A FEW POINTERS ABOUT THE CODE IMPLEMENTATION

The best way to see exactly how the code is implemented is of course, to study the source code, which is included in a download at the end. There are a few things I’d like to mention though. Note also I expect you to know what a Normal vector is during this explanation. If you’ve read the textbook chapters you’ll know what that is.

The textbook contains an exercise where you are requested to put some of the vertex data in different buffers. The source code for this chapter is done with the methods needed to complete that exercise.

That’s a long winded way of saying the vertex data pumped into the vertex shader comes from two different vertex buffers, when you could easily do it by only using one (but we wouldn’t be learning anything interesting). Assuming you’re familiar with Chapter 6 in the textbook have a look at the code below:

Note that the POSITION and NORMAL semantics are both tied to slot 0, and the COLOUR semantic is tied to slot 1. The slot number is the fourth parameter in the creation of each D3D12_INPUT_ELEMENT_DESC element, where mInputLayout is an array (vector) of D3D12_INPUT_ELEMENT_DESC’s.

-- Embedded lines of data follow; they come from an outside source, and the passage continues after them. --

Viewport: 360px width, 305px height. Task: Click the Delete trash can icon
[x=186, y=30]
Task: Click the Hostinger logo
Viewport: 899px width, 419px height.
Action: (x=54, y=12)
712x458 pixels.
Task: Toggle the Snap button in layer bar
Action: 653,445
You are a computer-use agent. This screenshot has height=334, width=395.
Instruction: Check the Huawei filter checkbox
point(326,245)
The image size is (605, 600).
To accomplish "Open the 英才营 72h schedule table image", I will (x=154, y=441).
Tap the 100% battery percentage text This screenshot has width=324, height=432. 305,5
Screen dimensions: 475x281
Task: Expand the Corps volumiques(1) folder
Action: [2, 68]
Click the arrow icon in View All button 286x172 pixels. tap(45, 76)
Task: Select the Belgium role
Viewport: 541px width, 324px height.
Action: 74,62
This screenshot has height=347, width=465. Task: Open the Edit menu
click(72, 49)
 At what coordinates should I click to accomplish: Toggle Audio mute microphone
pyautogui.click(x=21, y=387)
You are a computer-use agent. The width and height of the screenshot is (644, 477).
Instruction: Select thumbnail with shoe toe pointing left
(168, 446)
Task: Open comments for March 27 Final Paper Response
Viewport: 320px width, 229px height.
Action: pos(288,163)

That means the position and normal data will be pumped through slot 0, and the color data pumped through slot 1. Also note the byte offsets in the fifth parameter for each element are different. For position and normal it goes 0, then 12. For color it’s just 0. That means in the first slot (slot 0) the position is read at byte offset 0, and then the normal is read at byte offset 12. In the second slot (slot 1) only color is read starting at byte offset 0.

If you then study the .cpp file “Vertices & Geometry.cpp” you’ll see that the position and normal data get put into their own vertex buffer, and the color data gets put into its own vertex buffer too. For convenience we’re not discussing the index buffer here, only the vertex buffers.

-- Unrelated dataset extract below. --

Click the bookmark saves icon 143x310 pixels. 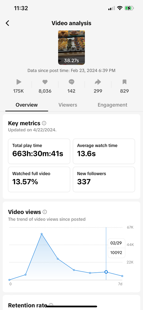point(124,82)
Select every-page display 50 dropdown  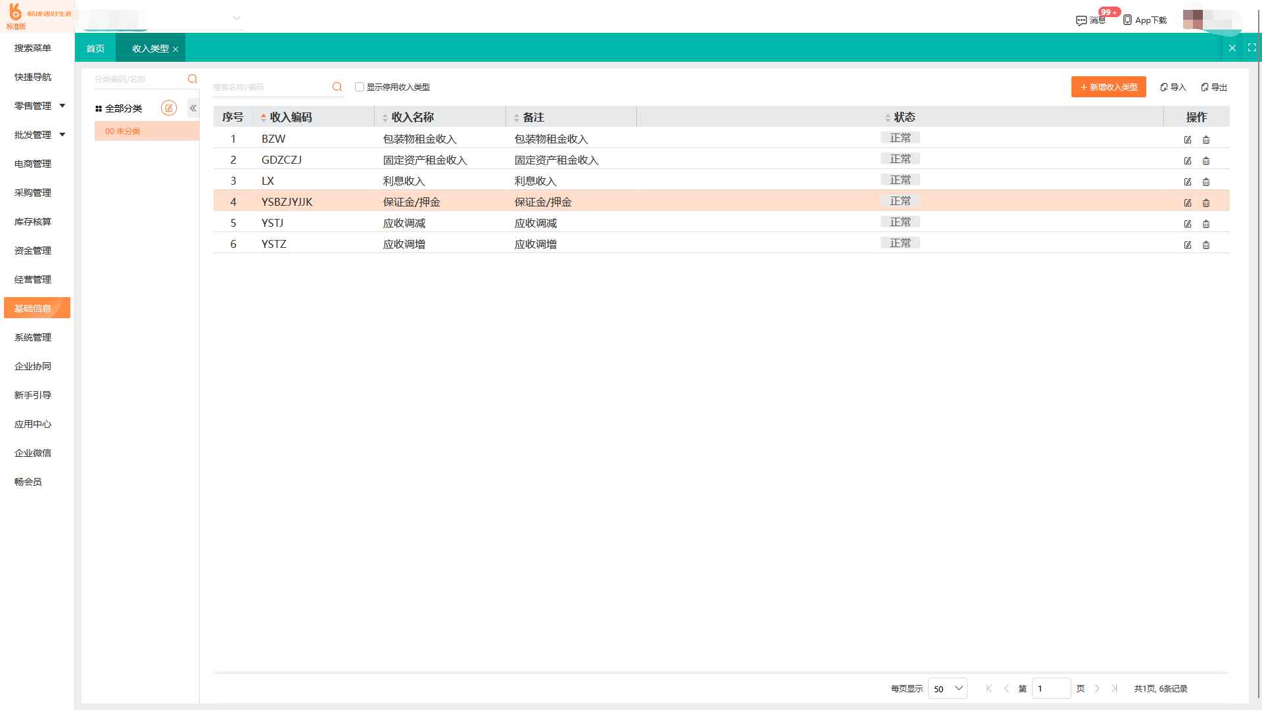pos(947,688)
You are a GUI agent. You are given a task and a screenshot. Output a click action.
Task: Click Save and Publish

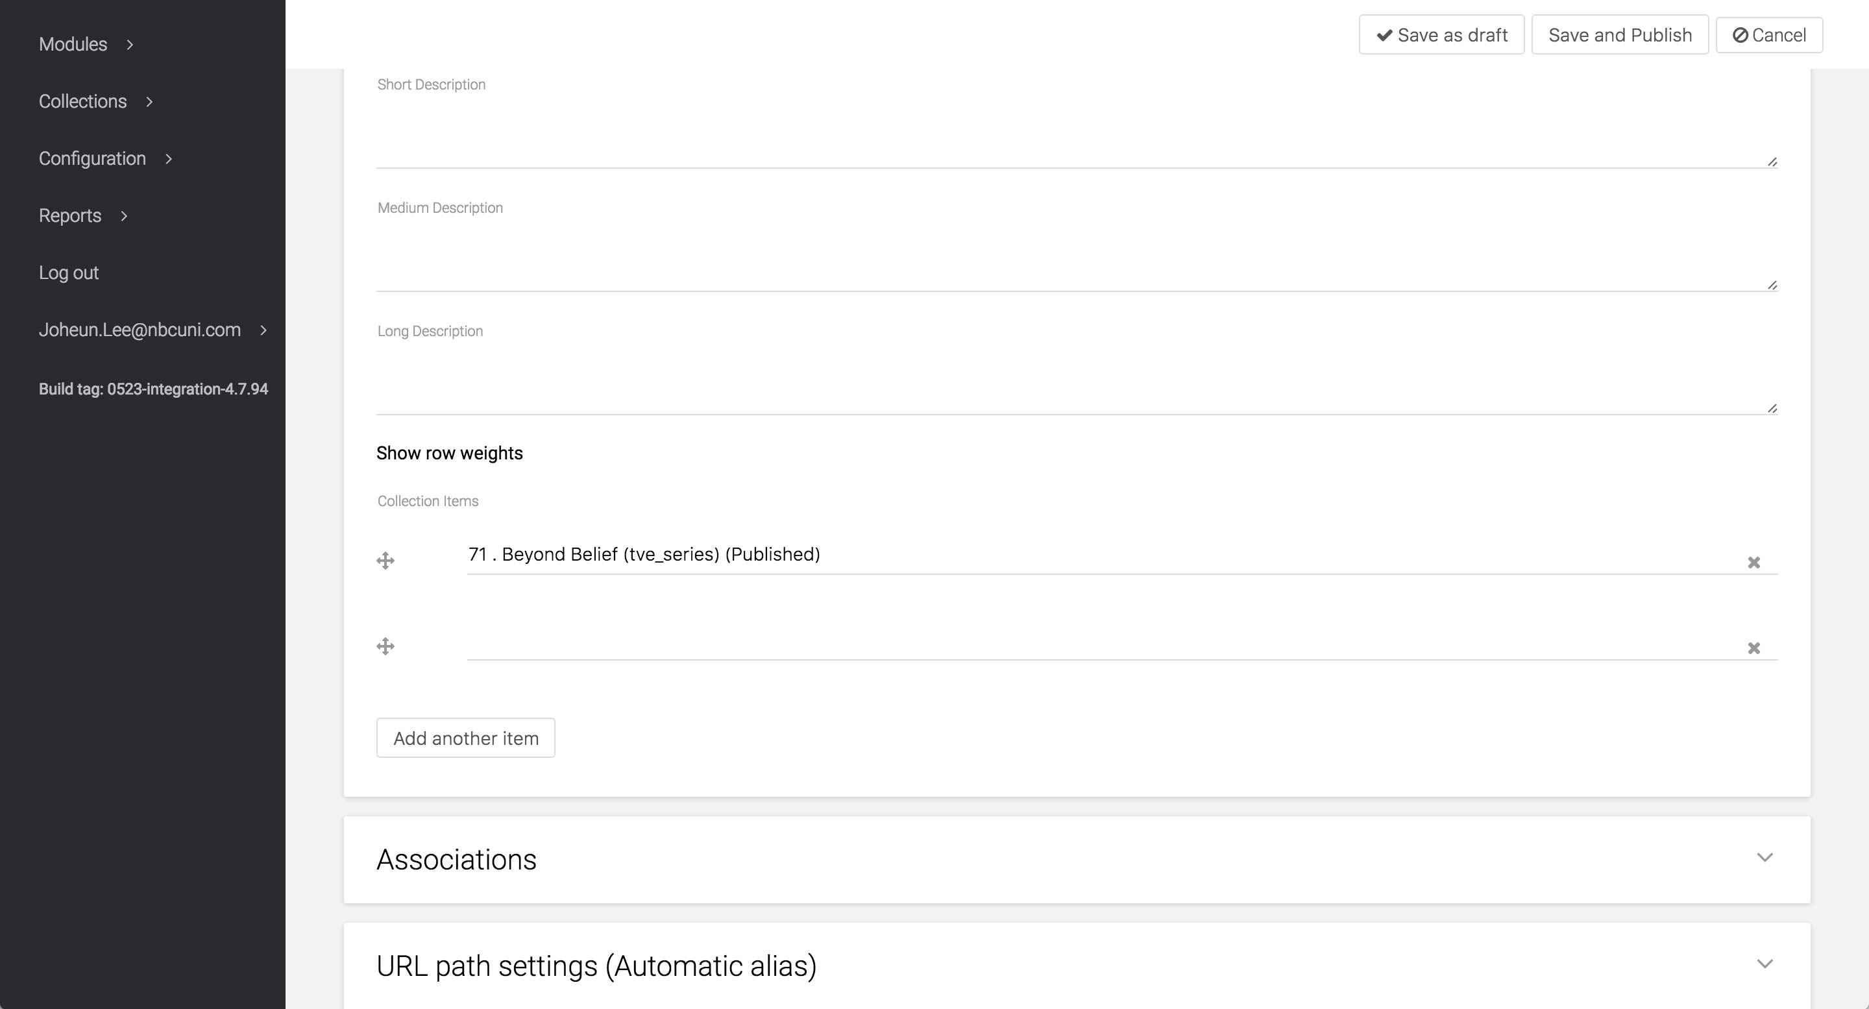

I also modified the MeshGeometry struct you can find in the very useful “d3dUtil.h” file written by the textbook author, to include an extra vertex buffer for the color data. Otherwise the code above would fail.

I won’t explain what the Uploader buffers or d3dUtil::CreateDefaultBuffer() functions are doing here. At this point it is expected you have read the book and are up to speed on this.

So, after a lot of code, and a lot of memory copying, we have a load of data in two different buffers that live on the GPU. One contains vertex position and normal data, and the other color data. So how then do we assemble all this correctly so the input to the vertex shader can correctly associate the right data to the semantics defined in the mInputLayout array shown above (re-produced below for convenience):

In the big function that draws everything (imaginatively named “Draw”) we use a function that binds the resource (one of the two vertex buffers containing data) to the rendering pipeline. In particular we can bind a resource to a specific vertex input slot. You may remember some time ago in this blog we discussed descriptors (also termed “views”) and how they are needed to bind resources to the rendering pipeline. This is another example of this. In the Draw() function there are two lines that arrange all of this:

The function IASetVertexBuffers() takes 3 arguments. The second is how many descriptors/views we are going to use to bind resources to the pipeline, and the third is a pointer to an array of the views themselves. We are only binding one resource to the pipeline per IASetVertexBuffers() function call so the second parameter is always 1. The third parameter is an actual view constructed “on the fly” so to speak. It comes from the MeshGeometry struct which returns a view to the GPU buffer it has stored, which it can acquire a pointer to. Here’s a small snippet (see the source code for a more complete understanding):

That’s why the MeshGeometry struct mentioned some ways above (in the big code section where we initialised all the buffers & geometry) needed all that data about the buffers it had stored. Namely their ByteStride and BufferByteSize. All this view does, is just hold an address for the buffer on the GPU, a record of its total size, and a record of how big each vertex element in the buffer is, so the computer knows how much data to read at a time (the ByteStride).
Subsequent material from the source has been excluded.